╭─ Data under study
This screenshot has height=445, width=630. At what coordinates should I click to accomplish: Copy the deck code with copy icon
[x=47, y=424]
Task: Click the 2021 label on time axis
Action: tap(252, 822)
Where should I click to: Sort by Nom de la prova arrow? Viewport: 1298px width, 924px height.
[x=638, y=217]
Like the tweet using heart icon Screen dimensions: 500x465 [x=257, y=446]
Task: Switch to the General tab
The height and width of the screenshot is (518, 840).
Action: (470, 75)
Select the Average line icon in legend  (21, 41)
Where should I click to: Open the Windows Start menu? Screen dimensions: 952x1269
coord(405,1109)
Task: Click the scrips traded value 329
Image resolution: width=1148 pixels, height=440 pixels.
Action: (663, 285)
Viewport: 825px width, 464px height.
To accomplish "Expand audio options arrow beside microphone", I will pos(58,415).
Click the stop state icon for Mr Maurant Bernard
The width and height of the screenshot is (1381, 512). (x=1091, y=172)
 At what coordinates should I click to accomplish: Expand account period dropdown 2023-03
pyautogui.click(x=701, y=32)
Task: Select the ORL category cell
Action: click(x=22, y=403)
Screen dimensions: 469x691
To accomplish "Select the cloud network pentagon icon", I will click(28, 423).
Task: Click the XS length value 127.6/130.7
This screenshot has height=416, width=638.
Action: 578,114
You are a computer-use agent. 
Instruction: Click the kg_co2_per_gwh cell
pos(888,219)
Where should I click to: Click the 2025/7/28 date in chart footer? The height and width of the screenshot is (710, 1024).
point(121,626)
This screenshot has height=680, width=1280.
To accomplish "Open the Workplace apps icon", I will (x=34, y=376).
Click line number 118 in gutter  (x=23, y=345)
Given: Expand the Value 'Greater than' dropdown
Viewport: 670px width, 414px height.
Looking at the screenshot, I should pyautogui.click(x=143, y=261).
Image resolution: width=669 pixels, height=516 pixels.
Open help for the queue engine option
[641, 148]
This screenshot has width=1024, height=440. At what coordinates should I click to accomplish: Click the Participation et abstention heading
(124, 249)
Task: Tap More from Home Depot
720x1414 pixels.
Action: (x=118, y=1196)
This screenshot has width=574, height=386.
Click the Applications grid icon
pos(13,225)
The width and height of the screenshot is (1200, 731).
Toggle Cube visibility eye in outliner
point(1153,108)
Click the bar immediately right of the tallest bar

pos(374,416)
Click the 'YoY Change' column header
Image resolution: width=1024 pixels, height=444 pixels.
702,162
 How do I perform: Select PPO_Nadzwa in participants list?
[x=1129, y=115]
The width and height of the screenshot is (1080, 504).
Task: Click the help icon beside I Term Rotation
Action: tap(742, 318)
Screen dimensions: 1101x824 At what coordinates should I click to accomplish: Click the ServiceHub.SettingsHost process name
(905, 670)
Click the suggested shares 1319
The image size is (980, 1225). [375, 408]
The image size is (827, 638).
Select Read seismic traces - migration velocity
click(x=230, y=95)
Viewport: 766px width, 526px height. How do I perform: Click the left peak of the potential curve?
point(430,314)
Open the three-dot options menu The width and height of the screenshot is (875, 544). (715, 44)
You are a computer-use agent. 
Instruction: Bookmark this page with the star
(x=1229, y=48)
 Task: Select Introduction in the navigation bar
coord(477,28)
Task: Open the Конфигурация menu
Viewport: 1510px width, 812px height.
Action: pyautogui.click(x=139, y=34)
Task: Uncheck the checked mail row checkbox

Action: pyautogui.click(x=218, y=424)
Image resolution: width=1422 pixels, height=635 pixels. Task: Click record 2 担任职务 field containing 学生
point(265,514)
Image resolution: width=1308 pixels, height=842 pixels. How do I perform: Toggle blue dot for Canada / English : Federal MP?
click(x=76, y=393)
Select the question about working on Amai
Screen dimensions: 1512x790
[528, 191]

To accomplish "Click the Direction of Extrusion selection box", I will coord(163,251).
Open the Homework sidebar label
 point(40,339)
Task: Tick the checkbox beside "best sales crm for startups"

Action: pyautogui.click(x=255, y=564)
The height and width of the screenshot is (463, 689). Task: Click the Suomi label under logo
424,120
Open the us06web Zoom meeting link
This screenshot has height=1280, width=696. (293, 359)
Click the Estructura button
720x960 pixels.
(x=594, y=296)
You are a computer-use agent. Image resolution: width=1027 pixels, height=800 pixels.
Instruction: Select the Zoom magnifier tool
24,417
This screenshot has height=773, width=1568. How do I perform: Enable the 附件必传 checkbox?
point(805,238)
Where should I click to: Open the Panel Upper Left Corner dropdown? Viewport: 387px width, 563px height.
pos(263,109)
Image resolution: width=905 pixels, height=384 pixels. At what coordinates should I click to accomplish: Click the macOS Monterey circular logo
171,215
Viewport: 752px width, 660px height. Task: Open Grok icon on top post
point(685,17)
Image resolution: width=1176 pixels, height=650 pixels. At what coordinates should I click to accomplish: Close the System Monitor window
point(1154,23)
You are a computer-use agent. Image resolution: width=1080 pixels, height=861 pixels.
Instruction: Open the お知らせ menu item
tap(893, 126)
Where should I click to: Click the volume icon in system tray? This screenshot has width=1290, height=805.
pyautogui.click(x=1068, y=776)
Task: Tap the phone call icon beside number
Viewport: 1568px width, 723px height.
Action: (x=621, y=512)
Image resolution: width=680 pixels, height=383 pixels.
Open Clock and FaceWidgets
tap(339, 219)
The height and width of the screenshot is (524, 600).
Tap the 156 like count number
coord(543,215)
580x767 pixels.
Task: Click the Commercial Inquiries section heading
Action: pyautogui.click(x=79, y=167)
╰─
■ Directions: Please return all of the entries shown above, exactly as they stand.

■ Completed exercise:
This screenshot has height=445, width=630. At what coordinates should I click to accomplish: Copy the deck code with copy icon
[x=47, y=424]
Task: Click the 2021 label on time axis
Action: tap(252, 822)
Where should I click to: Sort by Nom de la prova arrow? Viewport: 1298px width, 924px height.
[x=638, y=217]
Like the tweet using heart icon Screen dimensions: 500x465 [x=257, y=446]
Task: Switch to the General tab
The height and width of the screenshot is (518, 840).
Action: (470, 75)
Select the Average line icon in legend  (21, 41)
Where should I click to: Open the Windows Start menu? Screen dimensions: 952x1269
coord(405,1109)
Task: Click the scrips traded value 329
Image resolution: width=1148 pixels, height=440 pixels.
Action: (663, 285)
Viewport: 825px width, 464px height.
To accomplish "Expand audio options arrow beside microphone", I will pos(58,415).
Click the stop state icon for Mr Maurant Bernard
The width and height of the screenshot is (1381, 512). (x=1091, y=172)
 At what coordinates should I click to accomplish: Expand account period dropdown 2023-03
pyautogui.click(x=701, y=32)
Task: Select the ORL category cell
Action: click(x=22, y=403)
Screen dimensions: 469x691
To accomplish "Select the cloud network pentagon icon", I will click(28, 423).
Task: Click the XS length value 127.6/130.7
This screenshot has height=416, width=638.
Action: 578,114
You are a computer-use agent. 
Instruction: Click the kg_co2_per_gwh cell
pos(888,219)
Where should I click to: Click the 2025/7/28 date in chart footer? The height and width of the screenshot is (710, 1024).
point(121,626)
This screenshot has height=680, width=1280.
To accomplish "Open the Workplace apps icon", I will (x=34, y=376).
Click line number 118 in gutter  (x=23, y=345)
Given: Expand the Value 'Greater than' dropdown
Viewport: 670px width, 414px height.
Looking at the screenshot, I should pyautogui.click(x=143, y=261).
Image resolution: width=669 pixels, height=516 pixels.
Open help for the queue engine option
[641, 148]
This screenshot has width=1024, height=440. At what coordinates should I click to accomplish: Click the Participation et abstention heading
(124, 249)
Task: Tap More from Home Depot
720x1414 pixels.
Action: (x=118, y=1196)
This screenshot has width=574, height=386.
Click the Applications grid icon
pos(13,225)
The width and height of the screenshot is (1200, 731).
Toggle Cube visibility eye in outliner
point(1153,108)
Click the bar immediately right of the tallest bar

pos(374,416)
Click the 'YoY Change' column header
Image resolution: width=1024 pixels, height=444 pixels.
702,162
 How do I perform: Select PPO_Nadzwa in participants list?
[x=1129, y=115]
The width and height of the screenshot is (1080, 504).
Task: Click the help icon beside I Term Rotation
Action: tap(742, 318)
Screen dimensions: 1101x824 At what coordinates should I click to accomplish: Click the ServiceHub.SettingsHost process name
(905, 670)
Click the suggested shares 1319
The image size is (980, 1225). [375, 408]
The image size is (827, 638).
Select Read seismic traces - migration velocity
click(x=230, y=95)
Viewport: 766px width, 526px height. How do I perform: Click the left peak of the potential curve?
point(430,314)
Open the three-dot options menu The width and height of the screenshot is (875, 544). (715, 44)
You are a computer-use agent. 
Instruction: Bookmark this page with the star
(x=1229, y=48)
 Task: Select Introduction in the navigation bar
coord(477,28)
Task: Open the Конфигурация menu
Viewport: 1510px width, 812px height.
Action: pyautogui.click(x=139, y=34)
Task: Uncheck the checked mail row checkbox

Action: pyautogui.click(x=218, y=424)
Image resolution: width=1422 pixels, height=635 pixels. Task: Click record 2 担任职务 field containing 学生
point(265,514)
Image resolution: width=1308 pixels, height=842 pixels. How do I perform: Toggle blue dot for Canada / English : Federal MP?
click(x=76, y=393)
Select the question about working on Amai
Screen dimensions: 1512x790
[528, 191]

To accomplish "Click the Direction of Extrusion selection box", I will coord(163,251).
Open the Homework sidebar label
 point(40,339)
Task: Tick the checkbox beside "best sales crm for startups"

Action: pyautogui.click(x=255, y=564)
The height and width of the screenshot is (463, 689). Task: Click the Suomi label under logo
424,120
Open the us06web Zoom meeting link
This screenshot has height=1280, width=696. (293, 359)
Click the Estructura button
720x960 pixels.
(x=594, y=296)
You are a computer-use agent. Image resolution: width=1027 pixels, height=800 pixels.
Instruction: Select the Zoom magnifier tool
24,417
This screenshot has height=773, width=1568. How do I perform: Enable the 附件必传 checkbox?
point(805,238)
Where should I click to: Open the Panel Upper Left Corner dropdown? Viewport: 387px width, 563px height.
pos(263,109)
Image resolution: width=905 pixels, height=384 pixels. At what coordinates should I click to accomplish: Click the macOS Monterey circular logo
171,215
Viewport: 752px width, 660px height. Task: Open Grok icon on top post
point(685,17)
Image resolution: width=1176 pixels, height=650 pixels. At what coordinates should I click to accomplish: Close the System Monitor window
point(1154,23)
You are a computer-use agent. Image resolution: width=1080 pixels, height=861 pixels.
Instruction: Open the お知らせ menu item
tap(893, 126)
Where should I click to: Click the volume icon in system tray? This screenshot has width=1290, height=805.
pyautogui.click(x=1068, y=776)
Task: Tap the phone call icon beside number
Viewport: 1568px width, 723px height.
Action: (x=621, y=512)
Image resolution: width=680 pixels, height=383 pixels.
Open Clock and FaceWidgets
tap(339, 219)
The height and width of the screenshot is (524, 600).
Tap the 156 like count number
coord(543,215)
580x767 pixels.
Task: Click the Commercial Inquiries section heading
Action: pyautogui.click(x=79, y=167)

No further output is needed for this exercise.